[THE PROBLEM]
Rewrite the entries from the line containing "Click the XGBoost" through the last entry, replacing "Portugal" with "Spain" and leaving everything else unchanged.

━━━ DATA SUPPLIED ━━━

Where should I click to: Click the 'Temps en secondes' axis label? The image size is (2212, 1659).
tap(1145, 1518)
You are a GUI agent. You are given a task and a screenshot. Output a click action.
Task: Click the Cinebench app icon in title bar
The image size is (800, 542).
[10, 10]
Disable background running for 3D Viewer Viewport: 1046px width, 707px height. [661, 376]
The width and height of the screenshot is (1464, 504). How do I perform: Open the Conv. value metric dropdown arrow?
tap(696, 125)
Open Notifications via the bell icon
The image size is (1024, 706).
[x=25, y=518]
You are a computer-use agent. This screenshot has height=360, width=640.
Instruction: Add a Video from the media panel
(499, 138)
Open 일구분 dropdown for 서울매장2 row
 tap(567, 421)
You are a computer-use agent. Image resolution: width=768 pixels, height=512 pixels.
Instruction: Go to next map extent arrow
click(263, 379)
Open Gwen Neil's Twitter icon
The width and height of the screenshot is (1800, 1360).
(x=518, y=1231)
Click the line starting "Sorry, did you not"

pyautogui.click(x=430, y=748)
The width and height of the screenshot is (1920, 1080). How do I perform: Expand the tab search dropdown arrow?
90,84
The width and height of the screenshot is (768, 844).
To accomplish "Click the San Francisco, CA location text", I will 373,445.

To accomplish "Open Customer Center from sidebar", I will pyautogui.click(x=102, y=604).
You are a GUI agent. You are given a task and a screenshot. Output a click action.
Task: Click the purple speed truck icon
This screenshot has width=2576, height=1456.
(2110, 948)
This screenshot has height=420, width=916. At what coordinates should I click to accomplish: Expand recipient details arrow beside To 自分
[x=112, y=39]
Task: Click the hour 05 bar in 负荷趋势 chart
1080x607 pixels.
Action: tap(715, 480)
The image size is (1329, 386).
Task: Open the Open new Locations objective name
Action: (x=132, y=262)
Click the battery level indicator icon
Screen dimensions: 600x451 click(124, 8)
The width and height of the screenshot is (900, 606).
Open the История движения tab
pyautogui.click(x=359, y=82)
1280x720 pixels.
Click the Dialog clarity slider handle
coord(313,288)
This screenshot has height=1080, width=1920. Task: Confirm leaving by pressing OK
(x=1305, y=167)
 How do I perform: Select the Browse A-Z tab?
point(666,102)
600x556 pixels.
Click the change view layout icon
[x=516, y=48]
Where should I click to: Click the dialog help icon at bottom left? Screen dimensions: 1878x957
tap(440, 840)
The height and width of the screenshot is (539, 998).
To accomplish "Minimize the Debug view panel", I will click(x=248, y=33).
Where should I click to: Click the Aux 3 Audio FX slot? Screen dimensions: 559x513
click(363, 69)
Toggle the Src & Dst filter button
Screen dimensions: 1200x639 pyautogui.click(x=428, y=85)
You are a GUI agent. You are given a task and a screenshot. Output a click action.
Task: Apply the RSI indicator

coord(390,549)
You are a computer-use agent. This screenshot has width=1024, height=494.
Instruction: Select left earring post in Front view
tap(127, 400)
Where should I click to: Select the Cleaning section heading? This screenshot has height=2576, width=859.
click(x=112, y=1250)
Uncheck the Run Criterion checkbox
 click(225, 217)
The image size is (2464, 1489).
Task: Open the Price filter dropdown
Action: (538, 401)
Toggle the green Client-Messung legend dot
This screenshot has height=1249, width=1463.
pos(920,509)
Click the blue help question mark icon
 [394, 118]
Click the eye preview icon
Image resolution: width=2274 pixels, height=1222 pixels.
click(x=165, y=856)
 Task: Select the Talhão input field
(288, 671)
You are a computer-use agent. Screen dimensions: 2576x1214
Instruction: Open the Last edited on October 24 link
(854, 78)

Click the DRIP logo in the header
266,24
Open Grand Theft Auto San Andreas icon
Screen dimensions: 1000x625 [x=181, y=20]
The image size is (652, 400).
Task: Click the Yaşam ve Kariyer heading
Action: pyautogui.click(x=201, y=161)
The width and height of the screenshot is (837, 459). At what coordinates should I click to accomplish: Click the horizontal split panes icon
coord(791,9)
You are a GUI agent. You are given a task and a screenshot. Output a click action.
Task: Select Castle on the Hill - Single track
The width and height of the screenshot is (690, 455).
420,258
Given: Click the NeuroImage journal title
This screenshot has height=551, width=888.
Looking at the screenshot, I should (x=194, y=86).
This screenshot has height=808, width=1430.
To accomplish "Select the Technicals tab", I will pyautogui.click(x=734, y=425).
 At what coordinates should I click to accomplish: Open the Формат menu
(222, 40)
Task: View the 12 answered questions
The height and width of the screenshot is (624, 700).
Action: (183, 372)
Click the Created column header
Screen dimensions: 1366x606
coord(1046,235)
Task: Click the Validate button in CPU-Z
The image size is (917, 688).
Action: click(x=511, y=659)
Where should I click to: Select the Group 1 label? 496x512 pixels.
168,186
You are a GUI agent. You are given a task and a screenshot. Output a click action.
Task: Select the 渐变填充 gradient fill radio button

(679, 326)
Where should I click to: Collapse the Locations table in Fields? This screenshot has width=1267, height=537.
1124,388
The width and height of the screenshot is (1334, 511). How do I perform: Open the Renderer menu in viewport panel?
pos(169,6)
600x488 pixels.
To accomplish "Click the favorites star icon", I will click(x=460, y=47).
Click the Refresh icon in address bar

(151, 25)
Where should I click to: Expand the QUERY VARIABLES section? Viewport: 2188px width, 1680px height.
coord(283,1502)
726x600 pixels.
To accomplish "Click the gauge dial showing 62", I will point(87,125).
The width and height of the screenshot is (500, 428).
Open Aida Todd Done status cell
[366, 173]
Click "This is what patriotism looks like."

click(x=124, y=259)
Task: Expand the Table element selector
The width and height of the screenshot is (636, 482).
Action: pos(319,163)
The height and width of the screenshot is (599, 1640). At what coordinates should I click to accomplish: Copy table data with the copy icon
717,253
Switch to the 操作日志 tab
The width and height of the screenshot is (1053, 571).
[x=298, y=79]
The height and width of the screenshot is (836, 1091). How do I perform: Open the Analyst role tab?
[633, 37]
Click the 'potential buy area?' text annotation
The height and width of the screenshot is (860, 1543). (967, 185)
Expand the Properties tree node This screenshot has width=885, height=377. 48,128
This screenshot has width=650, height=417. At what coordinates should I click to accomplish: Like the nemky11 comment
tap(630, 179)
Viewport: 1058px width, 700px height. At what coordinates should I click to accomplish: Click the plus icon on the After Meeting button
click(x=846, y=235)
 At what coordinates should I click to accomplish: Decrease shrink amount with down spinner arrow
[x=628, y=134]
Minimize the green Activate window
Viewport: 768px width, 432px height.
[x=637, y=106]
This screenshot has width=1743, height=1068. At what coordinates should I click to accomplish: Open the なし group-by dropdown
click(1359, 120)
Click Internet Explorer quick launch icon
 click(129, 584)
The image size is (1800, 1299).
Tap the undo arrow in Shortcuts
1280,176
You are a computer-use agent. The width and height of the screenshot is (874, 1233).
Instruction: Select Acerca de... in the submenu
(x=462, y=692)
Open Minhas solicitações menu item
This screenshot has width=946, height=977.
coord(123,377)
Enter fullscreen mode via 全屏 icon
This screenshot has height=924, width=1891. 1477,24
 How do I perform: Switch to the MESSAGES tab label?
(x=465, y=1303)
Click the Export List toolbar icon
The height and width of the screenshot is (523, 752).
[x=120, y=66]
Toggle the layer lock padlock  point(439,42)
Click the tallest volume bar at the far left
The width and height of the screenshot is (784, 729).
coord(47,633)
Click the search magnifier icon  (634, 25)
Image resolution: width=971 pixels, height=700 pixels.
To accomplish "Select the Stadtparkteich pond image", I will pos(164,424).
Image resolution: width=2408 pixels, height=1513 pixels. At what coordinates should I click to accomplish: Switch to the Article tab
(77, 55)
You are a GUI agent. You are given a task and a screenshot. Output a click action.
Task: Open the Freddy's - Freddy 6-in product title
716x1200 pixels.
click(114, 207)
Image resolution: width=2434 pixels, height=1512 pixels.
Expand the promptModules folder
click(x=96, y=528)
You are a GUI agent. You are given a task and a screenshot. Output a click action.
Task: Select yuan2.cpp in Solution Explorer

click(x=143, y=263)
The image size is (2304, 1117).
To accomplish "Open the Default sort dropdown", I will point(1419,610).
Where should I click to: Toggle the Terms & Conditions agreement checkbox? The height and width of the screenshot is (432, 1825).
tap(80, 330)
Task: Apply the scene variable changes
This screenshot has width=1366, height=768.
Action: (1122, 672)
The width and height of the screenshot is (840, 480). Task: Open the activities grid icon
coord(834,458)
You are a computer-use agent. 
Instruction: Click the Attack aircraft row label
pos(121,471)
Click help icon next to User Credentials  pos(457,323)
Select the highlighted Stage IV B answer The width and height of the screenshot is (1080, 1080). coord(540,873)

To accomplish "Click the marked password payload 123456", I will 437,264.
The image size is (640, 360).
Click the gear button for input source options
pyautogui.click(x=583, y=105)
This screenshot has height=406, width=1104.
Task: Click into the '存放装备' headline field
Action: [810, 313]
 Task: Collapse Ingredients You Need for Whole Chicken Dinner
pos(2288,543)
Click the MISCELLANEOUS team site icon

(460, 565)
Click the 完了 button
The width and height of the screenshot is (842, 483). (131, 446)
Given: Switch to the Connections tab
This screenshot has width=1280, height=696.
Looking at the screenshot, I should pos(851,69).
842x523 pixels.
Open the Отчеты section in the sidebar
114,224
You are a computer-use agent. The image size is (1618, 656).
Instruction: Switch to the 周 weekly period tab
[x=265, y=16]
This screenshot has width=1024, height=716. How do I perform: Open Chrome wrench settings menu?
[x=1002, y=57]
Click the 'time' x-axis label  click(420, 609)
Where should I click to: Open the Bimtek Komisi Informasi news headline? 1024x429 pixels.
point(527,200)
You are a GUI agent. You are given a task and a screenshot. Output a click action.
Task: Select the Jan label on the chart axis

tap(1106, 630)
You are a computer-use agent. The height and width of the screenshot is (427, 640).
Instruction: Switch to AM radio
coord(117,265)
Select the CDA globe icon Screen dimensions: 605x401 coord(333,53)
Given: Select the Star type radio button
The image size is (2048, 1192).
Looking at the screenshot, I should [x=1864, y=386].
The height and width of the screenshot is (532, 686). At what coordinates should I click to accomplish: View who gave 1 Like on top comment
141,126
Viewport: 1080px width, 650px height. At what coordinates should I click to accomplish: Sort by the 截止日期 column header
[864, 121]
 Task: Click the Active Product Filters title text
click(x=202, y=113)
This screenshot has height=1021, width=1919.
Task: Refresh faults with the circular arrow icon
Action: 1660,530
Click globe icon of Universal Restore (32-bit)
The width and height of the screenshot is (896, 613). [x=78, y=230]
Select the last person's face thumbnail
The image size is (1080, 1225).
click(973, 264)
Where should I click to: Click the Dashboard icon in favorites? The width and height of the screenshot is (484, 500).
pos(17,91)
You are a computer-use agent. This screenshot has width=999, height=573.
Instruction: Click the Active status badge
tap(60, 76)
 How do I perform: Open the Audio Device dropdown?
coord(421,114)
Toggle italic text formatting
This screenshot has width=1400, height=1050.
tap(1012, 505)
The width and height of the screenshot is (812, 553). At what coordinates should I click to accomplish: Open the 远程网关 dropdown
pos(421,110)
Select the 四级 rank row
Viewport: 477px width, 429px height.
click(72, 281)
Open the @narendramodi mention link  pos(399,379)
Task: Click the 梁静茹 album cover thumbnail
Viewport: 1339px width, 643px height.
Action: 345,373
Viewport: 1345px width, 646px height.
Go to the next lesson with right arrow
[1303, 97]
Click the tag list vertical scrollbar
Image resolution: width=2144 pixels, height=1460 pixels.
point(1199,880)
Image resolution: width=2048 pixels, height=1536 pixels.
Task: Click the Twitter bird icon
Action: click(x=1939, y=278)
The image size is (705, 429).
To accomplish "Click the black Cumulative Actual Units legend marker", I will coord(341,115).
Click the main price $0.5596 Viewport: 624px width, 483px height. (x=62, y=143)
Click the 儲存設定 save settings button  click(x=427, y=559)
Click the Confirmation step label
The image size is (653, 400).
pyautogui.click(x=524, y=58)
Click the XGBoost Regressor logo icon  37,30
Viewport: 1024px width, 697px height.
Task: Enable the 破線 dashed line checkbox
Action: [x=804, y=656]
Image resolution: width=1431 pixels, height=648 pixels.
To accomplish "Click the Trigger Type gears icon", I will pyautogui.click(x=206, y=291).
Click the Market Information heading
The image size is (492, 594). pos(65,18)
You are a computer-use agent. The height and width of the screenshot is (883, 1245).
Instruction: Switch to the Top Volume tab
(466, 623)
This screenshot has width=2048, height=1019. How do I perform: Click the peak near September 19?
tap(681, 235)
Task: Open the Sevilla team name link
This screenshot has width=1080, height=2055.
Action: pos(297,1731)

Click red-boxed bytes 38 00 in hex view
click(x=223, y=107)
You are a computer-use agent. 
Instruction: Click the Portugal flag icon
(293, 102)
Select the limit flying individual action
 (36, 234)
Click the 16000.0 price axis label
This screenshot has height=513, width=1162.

━━━

[FINISHED ANSWER]
Click the XGBoost Regressor logo icon  37,30
Viewport: 1024px width, 697px height.
Task: Enable the 破線 dashed line checkbox
Action: [x=804, y=656]
Image resolution: width=1431 pixels, height=648 pixels.
To accomplish "Click the Trigger Type gears icon", I will pyautogui.click(x=206, y=291).
Click the Market Information heading
The image size is (492, 594). pos(65,18)
You are a computer-use agent. The height and width of the screenshot is (883, 1245).
Instruction: Switch to the Top Volume tab
(466, 623)
This screenshot has width=2048, height=1019. How do I perform: Click the peak near September 19?
tap(681, 235)
Task: Open the Sevilla team name link
This screenshot has width=1080, height=2055.
Action: pos(297,1731)

Click red-boxed bytes 38 00 in hex view
click(x=223, y=107)
You are a computer-use agent. 
Instruction: Click the Spain flag icon
(293, 102)
Select the limit flying individual action
 (36, 234)
Click the 16000.0 price axis label
This screenshot has height=513, width=1162.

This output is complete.